At this point in the conversation the man had switched to drinking straight shots of Captain Morgan’s rum. His tongue was loose.

“Let me tell you about her and violence!” he snorted.

“She liked to drink and she’d be fine until she had three or four drinks. Then she’d black out after that. Some girls have a button once they’ve had enough alcohol—they just go off. She’s still like that to this day—she’s a real Jekyll and Hyde. She’ll come after you with almost anything—even an ashtray. People have seen Cindy pick up boards and hit guys over the head and knock ’em out. I warned other girls not to fight with her—that girl was one hundred five pounds of pure muscle.

“She can take on a two-hundred-fifty-pound girl and take her out.

“She could get anything she wanted—all she had to do was talk away. But she’d interpret stuff wrong. She thought everybody was sayin’ something bad about her and then she would pick fights because she wanted to get rid of somebody.

“One time in a bar she got pretty violent. She was jumping on guys and beating on them. They were throwing her off. Then she started beating on women. She didn’t like fuckin’ women much; most of her friends were men. She left a lot of blood on the floor that night.

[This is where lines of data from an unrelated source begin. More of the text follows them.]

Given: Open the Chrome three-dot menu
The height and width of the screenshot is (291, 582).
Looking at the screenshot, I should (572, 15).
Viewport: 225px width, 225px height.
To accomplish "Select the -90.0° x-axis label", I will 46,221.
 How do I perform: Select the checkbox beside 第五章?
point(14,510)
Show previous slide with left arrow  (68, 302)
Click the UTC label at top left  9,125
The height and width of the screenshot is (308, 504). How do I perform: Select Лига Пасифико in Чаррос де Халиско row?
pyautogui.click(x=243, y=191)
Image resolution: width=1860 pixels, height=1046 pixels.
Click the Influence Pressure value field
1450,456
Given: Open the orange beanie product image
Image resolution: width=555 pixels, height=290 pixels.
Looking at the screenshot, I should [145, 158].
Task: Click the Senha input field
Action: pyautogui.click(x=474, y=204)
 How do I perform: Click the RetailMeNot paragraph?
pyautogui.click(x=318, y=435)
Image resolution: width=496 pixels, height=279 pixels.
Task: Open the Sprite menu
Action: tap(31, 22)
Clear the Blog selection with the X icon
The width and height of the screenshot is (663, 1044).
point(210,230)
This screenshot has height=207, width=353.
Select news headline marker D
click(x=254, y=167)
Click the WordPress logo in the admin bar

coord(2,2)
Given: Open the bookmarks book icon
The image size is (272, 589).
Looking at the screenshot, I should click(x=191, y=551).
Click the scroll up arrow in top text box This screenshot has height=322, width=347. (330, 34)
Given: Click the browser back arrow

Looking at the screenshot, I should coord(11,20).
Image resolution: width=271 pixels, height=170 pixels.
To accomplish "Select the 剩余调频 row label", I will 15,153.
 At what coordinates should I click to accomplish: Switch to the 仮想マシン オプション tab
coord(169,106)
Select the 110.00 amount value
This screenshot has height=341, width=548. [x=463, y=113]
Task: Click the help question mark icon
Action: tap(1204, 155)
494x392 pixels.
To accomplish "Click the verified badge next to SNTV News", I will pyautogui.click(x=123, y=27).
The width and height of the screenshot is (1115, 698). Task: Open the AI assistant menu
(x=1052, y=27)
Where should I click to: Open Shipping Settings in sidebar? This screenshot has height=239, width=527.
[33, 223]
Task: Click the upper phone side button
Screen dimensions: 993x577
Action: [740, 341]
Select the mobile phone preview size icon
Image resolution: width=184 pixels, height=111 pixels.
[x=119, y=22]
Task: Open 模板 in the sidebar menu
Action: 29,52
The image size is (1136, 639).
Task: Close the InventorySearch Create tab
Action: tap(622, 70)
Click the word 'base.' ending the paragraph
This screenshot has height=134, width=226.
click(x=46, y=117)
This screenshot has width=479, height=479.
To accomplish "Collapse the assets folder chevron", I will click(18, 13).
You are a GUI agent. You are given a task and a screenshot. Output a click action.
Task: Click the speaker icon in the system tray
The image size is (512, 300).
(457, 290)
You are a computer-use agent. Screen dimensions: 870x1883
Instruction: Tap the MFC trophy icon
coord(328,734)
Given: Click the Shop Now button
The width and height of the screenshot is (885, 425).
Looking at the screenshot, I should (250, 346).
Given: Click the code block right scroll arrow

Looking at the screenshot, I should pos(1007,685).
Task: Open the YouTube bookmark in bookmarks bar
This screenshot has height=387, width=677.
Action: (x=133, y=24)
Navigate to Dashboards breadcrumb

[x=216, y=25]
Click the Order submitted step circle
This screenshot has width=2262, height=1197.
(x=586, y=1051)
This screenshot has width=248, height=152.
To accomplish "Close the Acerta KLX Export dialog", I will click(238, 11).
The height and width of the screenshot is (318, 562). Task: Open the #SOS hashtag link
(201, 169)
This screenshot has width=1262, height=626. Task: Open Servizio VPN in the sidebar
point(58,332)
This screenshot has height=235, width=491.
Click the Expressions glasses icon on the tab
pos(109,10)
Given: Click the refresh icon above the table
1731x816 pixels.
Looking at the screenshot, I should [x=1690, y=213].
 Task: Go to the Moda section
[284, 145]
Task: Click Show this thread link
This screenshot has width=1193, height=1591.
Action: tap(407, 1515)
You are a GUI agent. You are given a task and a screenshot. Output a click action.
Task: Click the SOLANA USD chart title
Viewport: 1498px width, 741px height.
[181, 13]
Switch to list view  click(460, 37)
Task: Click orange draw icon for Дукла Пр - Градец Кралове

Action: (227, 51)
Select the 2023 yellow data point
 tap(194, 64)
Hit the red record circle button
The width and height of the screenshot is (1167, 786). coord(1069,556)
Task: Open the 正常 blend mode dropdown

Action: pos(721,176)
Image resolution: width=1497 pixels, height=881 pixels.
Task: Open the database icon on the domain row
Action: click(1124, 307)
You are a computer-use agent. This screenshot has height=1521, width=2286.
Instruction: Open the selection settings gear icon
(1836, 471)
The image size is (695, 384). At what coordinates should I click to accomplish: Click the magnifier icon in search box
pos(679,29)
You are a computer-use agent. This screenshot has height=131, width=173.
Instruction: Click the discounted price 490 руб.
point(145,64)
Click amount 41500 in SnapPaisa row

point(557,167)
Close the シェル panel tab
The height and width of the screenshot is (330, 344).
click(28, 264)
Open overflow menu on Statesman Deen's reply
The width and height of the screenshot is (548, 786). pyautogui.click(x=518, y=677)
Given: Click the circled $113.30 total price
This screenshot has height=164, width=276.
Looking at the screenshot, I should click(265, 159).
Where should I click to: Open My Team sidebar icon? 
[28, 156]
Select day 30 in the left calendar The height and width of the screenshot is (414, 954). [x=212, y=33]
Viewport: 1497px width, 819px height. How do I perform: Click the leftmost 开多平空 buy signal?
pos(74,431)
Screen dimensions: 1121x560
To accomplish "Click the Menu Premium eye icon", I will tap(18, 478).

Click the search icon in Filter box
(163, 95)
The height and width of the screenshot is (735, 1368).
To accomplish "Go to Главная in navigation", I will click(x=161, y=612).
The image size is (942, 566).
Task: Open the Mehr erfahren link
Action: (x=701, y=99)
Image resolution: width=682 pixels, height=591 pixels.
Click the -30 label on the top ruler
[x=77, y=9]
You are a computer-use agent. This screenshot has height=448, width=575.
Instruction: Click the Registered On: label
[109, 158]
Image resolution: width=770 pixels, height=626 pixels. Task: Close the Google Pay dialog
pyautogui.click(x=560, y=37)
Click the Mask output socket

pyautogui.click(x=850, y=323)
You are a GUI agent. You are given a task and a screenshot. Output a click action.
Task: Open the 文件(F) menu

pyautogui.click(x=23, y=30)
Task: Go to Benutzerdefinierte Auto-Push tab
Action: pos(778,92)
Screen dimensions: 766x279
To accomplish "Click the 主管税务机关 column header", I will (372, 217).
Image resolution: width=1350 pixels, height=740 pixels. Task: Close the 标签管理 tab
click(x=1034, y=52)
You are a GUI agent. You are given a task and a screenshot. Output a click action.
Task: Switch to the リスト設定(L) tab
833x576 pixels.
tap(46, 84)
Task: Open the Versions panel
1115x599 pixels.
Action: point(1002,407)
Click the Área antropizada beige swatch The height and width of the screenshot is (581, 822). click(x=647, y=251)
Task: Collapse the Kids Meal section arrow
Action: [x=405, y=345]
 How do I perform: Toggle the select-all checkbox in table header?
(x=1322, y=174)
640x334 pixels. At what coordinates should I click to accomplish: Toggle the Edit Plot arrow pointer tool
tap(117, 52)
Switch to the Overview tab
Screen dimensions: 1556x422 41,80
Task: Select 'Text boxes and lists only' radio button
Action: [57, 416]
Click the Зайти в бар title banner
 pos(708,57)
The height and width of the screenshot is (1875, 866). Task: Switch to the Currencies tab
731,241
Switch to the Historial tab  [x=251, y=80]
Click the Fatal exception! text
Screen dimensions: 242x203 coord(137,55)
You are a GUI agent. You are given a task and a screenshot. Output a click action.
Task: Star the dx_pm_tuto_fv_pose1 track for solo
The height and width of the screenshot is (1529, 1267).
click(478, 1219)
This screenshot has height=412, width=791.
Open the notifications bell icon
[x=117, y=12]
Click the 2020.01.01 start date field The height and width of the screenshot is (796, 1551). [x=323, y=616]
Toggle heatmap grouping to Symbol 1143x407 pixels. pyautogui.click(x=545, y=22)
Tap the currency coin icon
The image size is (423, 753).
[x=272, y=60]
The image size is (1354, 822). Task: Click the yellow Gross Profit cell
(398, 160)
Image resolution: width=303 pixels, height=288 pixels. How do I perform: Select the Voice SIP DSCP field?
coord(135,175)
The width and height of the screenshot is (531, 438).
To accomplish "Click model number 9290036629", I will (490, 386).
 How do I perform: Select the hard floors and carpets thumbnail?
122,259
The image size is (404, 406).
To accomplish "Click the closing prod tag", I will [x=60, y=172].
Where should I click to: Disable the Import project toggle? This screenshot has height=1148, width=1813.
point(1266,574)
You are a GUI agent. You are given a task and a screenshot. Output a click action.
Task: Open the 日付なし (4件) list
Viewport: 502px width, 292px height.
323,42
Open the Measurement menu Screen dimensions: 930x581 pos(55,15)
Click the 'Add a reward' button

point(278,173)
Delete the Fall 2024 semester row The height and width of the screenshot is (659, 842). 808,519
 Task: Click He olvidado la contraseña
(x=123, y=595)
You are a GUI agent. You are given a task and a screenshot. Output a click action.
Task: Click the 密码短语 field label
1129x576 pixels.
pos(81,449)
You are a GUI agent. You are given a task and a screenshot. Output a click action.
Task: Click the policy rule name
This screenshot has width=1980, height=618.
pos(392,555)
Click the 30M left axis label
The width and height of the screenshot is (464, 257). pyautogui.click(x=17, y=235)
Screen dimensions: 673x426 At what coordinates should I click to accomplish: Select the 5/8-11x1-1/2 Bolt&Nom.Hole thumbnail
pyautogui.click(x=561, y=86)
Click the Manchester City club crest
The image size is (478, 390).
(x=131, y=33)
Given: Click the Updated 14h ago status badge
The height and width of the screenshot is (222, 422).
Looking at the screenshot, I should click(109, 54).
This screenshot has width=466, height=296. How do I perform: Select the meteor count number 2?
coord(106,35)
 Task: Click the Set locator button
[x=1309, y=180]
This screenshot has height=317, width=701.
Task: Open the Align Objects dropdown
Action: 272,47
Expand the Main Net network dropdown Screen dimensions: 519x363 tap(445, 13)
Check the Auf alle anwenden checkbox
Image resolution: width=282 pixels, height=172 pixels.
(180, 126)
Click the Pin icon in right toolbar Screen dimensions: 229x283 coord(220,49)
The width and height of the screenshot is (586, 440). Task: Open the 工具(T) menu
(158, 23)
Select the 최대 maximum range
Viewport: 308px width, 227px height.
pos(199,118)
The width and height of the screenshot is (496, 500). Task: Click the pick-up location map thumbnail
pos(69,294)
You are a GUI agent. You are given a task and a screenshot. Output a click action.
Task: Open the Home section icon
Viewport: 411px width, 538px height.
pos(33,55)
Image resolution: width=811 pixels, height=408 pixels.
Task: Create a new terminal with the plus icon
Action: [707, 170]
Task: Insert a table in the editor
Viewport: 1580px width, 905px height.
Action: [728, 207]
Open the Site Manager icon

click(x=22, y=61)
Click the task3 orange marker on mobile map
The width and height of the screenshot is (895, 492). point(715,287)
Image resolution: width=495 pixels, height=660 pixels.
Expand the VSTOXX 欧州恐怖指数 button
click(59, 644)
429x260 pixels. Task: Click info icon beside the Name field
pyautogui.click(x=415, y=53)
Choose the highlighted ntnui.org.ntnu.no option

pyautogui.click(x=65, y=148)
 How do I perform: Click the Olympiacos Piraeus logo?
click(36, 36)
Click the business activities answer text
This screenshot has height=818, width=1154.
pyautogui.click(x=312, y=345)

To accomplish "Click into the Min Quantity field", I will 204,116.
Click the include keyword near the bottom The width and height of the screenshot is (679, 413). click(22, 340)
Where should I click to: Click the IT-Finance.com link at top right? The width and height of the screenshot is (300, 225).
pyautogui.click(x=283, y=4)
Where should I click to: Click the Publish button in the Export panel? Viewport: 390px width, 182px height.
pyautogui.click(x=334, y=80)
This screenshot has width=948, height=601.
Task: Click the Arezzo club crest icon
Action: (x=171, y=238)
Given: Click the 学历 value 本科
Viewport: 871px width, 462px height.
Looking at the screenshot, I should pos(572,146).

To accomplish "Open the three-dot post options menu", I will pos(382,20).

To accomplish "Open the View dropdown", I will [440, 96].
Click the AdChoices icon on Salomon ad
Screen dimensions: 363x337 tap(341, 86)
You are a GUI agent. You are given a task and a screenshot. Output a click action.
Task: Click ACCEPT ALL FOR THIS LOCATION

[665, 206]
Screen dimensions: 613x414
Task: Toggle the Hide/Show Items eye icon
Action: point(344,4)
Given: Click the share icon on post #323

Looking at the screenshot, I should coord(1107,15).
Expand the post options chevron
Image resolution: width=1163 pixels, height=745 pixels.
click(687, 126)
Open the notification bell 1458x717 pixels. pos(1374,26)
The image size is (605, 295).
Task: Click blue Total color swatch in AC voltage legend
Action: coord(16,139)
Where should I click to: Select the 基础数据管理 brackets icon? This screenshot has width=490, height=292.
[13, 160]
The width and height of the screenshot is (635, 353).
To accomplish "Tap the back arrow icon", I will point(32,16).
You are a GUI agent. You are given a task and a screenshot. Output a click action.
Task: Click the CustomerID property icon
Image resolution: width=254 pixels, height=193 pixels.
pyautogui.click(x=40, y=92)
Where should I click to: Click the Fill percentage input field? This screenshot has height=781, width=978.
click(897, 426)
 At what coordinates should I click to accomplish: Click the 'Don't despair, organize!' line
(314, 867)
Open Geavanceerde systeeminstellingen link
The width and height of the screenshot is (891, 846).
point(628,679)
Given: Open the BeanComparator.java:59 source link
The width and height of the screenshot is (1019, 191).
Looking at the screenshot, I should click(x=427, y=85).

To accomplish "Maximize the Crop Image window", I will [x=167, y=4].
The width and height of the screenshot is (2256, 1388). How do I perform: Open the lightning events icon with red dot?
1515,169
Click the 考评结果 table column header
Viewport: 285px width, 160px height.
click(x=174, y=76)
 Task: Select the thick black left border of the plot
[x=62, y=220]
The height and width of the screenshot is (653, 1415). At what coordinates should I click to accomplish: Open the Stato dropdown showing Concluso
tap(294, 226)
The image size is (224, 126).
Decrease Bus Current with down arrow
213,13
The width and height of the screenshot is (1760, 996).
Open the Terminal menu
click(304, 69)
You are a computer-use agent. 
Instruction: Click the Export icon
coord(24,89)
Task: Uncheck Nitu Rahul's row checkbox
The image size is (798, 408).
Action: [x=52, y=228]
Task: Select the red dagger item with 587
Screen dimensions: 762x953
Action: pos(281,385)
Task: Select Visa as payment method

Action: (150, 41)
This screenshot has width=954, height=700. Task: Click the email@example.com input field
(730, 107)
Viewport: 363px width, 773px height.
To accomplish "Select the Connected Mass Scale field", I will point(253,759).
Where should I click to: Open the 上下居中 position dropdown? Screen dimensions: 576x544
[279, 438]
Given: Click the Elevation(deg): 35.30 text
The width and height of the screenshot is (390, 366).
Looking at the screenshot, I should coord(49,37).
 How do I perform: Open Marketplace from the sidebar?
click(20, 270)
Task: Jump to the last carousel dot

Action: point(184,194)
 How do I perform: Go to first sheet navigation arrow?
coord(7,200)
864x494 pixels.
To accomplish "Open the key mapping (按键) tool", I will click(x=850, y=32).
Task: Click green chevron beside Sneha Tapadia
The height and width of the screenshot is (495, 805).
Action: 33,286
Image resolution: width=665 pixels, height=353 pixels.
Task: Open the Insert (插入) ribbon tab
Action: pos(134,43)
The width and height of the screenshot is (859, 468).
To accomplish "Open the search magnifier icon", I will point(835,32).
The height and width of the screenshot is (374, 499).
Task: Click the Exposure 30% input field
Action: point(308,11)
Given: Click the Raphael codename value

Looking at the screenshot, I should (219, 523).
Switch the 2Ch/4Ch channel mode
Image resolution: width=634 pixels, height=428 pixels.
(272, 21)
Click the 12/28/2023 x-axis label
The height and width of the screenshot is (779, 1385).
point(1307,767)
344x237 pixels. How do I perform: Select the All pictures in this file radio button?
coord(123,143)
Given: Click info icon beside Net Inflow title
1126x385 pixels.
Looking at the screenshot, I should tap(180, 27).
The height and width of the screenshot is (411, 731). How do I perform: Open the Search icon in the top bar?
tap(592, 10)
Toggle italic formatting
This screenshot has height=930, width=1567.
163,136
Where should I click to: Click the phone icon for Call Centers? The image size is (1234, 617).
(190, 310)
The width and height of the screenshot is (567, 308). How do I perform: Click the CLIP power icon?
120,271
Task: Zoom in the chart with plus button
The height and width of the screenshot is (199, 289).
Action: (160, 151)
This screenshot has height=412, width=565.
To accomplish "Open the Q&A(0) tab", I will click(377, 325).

“Cindy is also a real jealous bitch. She was going out with my friend Kris, and one night Cindy was in the living room masturbating and Kris was in the bedroom screwing this big inflatable doll. Cindy finishes up and comes in the bedroom and sees what Kris is doin’ and freaks out. She runs in the kitchen and gets this big butcher knife and comes back into the bedroom and attacks the doll, screaming at Kris, ‘You love that thing more than you love me!’ Not long after that, she tried to poison him with rat poison. A little while later, she busted Kris over the head with a beer bottle and split his whole head wide open.

“I’m positive she doesn’t feel bad about anything she’s done. She doesn’t know right from wrong. All you gotta do is whip out a twenty-dollar bill and she’s yours. If you were hard up, you could always go to the store with her. You could always be straight up with her. You’d just have to give her a little ‘warm-up’ and she’d pull her pants down and then tell you to hurry up. She’s still that way, to this day.

“They got her dead to rights down in Truth or Consequences and she’s probably going to hang. She’s been in trouble all her life and she finally got caught. She played a little game of hopscotch with the law and the law won. I’m tellin’ ya—it’s the straight-up truth. The girl is a no-good bitch.

“David Ray better be careful, though. She’s the dumbest blonde you ever seen, but she’ll sell his ass out in a heartbeat.

“She’ll turn on him like a vicious dog.”